DAYTON SUBWAY RECEIVES FAILING HEALTH INSPECTION SCORE OF 61
The Subway location at 4155 Rhea County Highway in South Dayton, Tennessee, received a score of 61 during a routine health inspection on January 20, 2026, indicating significant violations and a failing performance under Tennessee’s food service establishment scoring system (where scores below around 70-80 often signal serious issues, and lower scores like this are commonly described as failing in local reports).
Key problems included the person in charge failing to demonstrate proper knowledge or perform required duties, such as being unaware of the location of a metal stem food thermometer and correct reheating procedures; inspectors strongly recommended immediate food safety training and ANSI-certified manager certification for person-in-charge staff.
Multiple critical violations were noted: improper hand hygiene (an employee touched their hat with gloved hands then prepped food, and another reached into a trash cut-out with gloved hands before handling food), inadequate reheating of meatballs (only 80°F in the steamer, with about 3 pounds embargoed), food-contact surfaces not properly cleaned and sanitized (knives stored in dirty standing water, dried lettuce on the slicer, and biofilm on the lobby ice dispenser), and toxic substances improperly stored (unlabeled chemical bottles and an open bucket of unidentified chemicals near clean pans and the back door).
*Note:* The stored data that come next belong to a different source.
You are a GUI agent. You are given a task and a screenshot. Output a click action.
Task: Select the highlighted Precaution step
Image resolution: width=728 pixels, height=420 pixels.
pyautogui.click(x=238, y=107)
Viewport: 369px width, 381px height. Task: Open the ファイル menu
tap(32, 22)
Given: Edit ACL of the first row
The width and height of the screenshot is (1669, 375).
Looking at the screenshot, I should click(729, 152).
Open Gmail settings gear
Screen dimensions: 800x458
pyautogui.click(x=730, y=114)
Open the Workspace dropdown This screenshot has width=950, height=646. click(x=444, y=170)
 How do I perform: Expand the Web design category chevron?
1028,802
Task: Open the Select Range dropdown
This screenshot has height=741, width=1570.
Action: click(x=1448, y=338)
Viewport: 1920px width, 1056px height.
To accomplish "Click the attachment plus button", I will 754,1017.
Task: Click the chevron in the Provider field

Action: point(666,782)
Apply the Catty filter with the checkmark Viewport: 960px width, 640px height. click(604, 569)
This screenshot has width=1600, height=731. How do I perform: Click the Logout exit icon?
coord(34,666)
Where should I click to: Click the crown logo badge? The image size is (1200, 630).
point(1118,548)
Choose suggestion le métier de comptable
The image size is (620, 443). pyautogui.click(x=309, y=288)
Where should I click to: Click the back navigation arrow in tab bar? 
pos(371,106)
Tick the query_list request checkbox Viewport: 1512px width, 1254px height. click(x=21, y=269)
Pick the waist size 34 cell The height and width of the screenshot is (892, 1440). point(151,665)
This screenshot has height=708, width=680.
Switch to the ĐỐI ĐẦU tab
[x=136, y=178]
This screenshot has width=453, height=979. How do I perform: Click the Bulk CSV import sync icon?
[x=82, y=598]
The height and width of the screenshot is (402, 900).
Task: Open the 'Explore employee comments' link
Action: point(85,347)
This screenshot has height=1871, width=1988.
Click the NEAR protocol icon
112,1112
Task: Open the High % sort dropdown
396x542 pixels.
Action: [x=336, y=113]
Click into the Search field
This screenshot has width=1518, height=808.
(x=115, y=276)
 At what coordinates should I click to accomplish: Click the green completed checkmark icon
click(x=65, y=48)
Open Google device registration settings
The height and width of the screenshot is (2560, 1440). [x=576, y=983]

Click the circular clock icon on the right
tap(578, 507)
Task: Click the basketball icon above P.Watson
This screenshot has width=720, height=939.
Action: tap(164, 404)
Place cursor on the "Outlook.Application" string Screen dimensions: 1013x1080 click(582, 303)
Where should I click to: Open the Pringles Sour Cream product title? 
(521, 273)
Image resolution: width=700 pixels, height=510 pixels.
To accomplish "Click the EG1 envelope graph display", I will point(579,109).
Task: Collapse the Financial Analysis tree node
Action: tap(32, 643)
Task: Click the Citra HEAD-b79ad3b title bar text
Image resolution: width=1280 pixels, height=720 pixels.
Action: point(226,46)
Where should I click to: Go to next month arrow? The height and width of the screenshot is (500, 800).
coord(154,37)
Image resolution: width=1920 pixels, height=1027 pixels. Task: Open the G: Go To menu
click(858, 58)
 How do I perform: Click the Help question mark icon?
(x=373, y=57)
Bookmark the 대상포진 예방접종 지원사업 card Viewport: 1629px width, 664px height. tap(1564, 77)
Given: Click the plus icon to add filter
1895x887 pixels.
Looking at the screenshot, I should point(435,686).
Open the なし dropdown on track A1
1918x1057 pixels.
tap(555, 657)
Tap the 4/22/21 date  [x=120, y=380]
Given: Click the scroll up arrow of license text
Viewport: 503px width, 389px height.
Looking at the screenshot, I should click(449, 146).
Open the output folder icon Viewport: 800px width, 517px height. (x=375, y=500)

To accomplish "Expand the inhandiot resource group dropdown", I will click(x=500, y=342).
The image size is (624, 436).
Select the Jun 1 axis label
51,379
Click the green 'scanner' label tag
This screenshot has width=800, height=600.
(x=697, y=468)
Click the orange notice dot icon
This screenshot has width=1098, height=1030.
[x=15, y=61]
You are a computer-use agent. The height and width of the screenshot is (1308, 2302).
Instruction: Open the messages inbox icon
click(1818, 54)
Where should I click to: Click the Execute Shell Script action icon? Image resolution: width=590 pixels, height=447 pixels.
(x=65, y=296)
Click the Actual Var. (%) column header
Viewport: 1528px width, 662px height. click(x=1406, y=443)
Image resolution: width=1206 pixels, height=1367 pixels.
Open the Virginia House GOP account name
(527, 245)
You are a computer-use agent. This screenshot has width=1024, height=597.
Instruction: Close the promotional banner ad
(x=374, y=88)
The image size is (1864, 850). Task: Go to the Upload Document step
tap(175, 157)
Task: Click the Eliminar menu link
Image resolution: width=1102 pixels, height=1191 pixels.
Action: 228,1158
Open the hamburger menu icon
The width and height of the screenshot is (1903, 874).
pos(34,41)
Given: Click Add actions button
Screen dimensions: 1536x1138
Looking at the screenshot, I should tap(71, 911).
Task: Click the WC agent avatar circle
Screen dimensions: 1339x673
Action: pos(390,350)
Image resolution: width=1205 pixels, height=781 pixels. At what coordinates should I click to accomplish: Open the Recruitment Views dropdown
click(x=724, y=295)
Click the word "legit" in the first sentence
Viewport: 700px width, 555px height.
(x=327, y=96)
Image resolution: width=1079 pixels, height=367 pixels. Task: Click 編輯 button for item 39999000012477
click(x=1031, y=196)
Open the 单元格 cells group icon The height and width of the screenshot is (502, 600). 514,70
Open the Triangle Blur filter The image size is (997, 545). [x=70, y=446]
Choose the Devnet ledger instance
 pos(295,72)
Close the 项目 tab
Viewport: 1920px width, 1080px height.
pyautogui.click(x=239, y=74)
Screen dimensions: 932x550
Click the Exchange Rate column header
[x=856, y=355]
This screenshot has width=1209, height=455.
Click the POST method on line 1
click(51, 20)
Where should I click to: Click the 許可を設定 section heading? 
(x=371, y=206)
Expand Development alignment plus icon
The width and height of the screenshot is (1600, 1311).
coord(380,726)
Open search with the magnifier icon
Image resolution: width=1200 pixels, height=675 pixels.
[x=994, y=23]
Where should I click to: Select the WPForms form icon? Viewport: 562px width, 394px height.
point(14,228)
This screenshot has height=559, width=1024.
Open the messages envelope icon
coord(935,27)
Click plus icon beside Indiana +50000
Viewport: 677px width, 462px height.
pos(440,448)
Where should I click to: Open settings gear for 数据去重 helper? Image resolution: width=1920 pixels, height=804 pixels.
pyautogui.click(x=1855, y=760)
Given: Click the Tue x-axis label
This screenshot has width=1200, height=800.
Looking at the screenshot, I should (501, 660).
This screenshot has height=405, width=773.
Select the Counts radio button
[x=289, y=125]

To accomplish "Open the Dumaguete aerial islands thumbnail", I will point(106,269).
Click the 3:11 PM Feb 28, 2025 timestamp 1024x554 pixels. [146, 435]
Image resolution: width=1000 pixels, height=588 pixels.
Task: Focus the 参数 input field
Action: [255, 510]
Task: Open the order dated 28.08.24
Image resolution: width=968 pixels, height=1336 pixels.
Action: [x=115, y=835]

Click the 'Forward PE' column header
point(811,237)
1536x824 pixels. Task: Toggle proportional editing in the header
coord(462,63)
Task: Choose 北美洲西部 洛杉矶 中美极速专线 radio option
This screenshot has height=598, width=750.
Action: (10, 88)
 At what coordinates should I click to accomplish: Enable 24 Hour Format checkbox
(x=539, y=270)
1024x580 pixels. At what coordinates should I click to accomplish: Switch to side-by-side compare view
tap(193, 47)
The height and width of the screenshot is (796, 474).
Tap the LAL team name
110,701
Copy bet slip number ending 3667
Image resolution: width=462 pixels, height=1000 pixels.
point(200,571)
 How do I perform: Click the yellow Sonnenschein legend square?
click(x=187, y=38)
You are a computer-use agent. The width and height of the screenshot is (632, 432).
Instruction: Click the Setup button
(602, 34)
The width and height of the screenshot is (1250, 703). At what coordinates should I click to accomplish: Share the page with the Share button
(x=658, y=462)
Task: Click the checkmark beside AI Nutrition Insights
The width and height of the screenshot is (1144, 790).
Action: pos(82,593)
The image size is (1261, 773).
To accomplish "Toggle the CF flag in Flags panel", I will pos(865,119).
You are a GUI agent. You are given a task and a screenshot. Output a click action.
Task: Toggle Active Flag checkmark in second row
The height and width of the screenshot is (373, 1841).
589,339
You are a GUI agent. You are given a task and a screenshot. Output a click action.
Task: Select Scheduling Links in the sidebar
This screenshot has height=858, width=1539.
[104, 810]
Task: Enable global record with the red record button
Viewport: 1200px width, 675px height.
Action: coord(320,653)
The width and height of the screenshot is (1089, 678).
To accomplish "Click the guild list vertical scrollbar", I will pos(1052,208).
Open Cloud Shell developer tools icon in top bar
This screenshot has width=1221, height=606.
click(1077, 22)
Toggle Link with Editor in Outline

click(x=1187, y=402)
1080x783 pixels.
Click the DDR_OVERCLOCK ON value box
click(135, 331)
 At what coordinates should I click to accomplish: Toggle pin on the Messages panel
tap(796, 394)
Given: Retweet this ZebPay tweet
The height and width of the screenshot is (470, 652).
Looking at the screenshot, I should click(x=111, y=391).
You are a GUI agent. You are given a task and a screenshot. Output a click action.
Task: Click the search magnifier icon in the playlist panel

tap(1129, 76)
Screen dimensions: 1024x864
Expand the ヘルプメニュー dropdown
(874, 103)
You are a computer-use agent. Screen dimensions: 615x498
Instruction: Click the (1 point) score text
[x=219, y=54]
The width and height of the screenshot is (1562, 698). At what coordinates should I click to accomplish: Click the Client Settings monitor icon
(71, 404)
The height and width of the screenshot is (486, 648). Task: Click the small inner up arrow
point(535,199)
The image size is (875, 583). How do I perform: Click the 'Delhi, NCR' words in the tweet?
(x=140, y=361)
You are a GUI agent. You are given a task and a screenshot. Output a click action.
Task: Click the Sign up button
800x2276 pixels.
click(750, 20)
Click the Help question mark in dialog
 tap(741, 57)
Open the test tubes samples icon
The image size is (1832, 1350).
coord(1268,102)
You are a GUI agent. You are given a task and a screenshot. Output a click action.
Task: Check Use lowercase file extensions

Other violations covered a wide range of issues: no paper towels in the men’s restroom, no metal stem thermometer available, back door not self-closing, employees wearing watches while prepping food, wet nesting of clean pans, single-service items stored on the floor, stained and grooved cutting boards, dirty counters and floors, a continuously running toilet in the women’s restroom, employee clothing stored improperly, outdated or missing posted permit and inspection records, and no required no-smoking sign outside the front door.
Some violations were corrected on the spot (COS), such as handwashing and certain cleaning/sanitizing issues, but the overall inspection revealed widespread lapses in hygiene, sanitation, facility maintenance, and managerial oversight.